» PROVIDED RECORDS
========================

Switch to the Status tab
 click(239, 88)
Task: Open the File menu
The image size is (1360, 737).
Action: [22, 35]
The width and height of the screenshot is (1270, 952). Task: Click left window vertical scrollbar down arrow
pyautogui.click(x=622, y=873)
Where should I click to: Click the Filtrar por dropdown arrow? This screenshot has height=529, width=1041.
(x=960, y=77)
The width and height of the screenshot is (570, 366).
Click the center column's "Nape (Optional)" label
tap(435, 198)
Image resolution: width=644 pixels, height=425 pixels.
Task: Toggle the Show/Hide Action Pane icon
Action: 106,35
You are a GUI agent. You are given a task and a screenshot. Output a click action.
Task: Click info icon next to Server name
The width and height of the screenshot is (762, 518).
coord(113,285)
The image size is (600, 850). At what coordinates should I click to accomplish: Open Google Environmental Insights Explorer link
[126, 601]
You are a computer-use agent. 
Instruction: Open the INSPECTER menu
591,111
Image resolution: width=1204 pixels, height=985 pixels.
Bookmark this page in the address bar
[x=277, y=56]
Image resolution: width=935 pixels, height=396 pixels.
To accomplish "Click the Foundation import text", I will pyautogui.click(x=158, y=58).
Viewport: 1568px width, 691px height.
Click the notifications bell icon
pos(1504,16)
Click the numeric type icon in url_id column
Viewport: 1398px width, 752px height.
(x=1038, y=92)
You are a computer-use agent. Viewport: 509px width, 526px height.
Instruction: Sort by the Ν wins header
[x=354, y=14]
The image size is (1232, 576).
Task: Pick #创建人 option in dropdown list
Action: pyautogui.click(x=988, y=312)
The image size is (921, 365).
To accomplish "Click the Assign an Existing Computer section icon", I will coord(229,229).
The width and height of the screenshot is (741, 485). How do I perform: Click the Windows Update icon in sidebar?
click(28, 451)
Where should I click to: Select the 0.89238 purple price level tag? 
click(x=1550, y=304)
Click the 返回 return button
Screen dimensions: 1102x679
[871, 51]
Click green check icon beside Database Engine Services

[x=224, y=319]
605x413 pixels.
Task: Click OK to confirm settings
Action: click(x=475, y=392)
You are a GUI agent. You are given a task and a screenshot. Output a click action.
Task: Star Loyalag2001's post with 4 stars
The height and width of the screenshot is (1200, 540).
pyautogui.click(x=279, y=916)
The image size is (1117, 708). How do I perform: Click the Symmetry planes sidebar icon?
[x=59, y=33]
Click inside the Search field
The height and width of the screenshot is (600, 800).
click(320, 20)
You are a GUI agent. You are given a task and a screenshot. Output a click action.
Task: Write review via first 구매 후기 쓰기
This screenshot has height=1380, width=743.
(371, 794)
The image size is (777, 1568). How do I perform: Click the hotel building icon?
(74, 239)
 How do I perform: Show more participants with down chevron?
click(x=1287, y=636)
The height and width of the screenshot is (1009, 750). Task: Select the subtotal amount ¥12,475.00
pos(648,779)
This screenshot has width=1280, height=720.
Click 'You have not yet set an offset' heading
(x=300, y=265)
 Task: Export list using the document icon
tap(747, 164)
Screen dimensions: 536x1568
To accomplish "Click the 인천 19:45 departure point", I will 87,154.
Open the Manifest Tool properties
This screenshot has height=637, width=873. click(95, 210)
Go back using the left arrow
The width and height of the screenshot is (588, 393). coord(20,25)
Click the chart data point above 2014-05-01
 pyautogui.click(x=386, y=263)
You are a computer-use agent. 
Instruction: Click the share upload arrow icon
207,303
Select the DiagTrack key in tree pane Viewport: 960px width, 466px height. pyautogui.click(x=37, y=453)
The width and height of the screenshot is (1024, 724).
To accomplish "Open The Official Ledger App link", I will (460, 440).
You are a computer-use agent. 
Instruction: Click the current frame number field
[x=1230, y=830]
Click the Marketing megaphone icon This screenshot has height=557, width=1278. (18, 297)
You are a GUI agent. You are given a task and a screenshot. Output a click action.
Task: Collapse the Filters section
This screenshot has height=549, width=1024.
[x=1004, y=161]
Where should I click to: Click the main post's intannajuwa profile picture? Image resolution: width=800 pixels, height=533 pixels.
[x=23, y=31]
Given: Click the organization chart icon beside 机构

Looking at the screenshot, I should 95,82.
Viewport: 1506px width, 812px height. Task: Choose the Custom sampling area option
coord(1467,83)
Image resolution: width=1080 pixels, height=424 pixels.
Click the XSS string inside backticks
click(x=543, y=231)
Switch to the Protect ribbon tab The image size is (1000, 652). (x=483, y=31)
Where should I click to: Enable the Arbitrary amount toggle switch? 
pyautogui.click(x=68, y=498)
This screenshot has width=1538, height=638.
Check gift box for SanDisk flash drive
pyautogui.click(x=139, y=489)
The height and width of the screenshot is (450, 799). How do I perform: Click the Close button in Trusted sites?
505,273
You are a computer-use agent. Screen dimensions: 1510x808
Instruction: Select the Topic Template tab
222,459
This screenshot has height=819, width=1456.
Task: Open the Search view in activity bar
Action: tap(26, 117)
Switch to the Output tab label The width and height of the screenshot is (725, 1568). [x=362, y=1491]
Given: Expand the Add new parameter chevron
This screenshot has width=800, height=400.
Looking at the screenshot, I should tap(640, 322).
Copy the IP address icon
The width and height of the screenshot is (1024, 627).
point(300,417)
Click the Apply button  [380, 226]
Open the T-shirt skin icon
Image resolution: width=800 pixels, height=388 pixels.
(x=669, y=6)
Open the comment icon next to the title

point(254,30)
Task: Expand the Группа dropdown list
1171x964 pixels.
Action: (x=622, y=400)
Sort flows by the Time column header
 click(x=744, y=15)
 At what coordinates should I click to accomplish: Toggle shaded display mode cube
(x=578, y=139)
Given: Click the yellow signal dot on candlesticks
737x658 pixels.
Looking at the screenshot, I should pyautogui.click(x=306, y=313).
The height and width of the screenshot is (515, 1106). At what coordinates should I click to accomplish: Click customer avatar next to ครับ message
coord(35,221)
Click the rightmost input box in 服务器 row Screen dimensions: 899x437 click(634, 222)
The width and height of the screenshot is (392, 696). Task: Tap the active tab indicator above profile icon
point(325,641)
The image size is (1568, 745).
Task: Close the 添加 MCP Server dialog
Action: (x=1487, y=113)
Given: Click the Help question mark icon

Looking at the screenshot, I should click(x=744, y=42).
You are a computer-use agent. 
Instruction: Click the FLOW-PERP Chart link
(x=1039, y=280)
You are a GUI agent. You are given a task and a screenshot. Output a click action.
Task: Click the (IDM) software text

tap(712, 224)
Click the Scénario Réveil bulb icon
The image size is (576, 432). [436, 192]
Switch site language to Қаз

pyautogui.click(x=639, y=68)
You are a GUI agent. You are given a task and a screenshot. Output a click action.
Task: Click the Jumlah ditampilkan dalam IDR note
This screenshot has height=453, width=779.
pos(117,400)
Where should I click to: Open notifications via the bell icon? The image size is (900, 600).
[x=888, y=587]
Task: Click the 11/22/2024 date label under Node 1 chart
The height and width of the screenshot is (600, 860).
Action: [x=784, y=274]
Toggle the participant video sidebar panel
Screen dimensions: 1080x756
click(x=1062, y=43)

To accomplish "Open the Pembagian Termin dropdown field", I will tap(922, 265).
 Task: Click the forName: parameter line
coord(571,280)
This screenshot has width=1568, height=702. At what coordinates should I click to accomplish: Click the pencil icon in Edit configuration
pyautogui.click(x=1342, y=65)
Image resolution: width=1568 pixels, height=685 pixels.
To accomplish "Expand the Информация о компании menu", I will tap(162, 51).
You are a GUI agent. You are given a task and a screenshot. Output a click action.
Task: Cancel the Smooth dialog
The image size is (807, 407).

========================

» BRIEF
Show all lines from the data above in which the word "section" appears.

» EXPECTED ANSWER
To accomplish "Click the Assign an Existing Computer section icon", I will coord(229,229).
Task: Collapse the Filters section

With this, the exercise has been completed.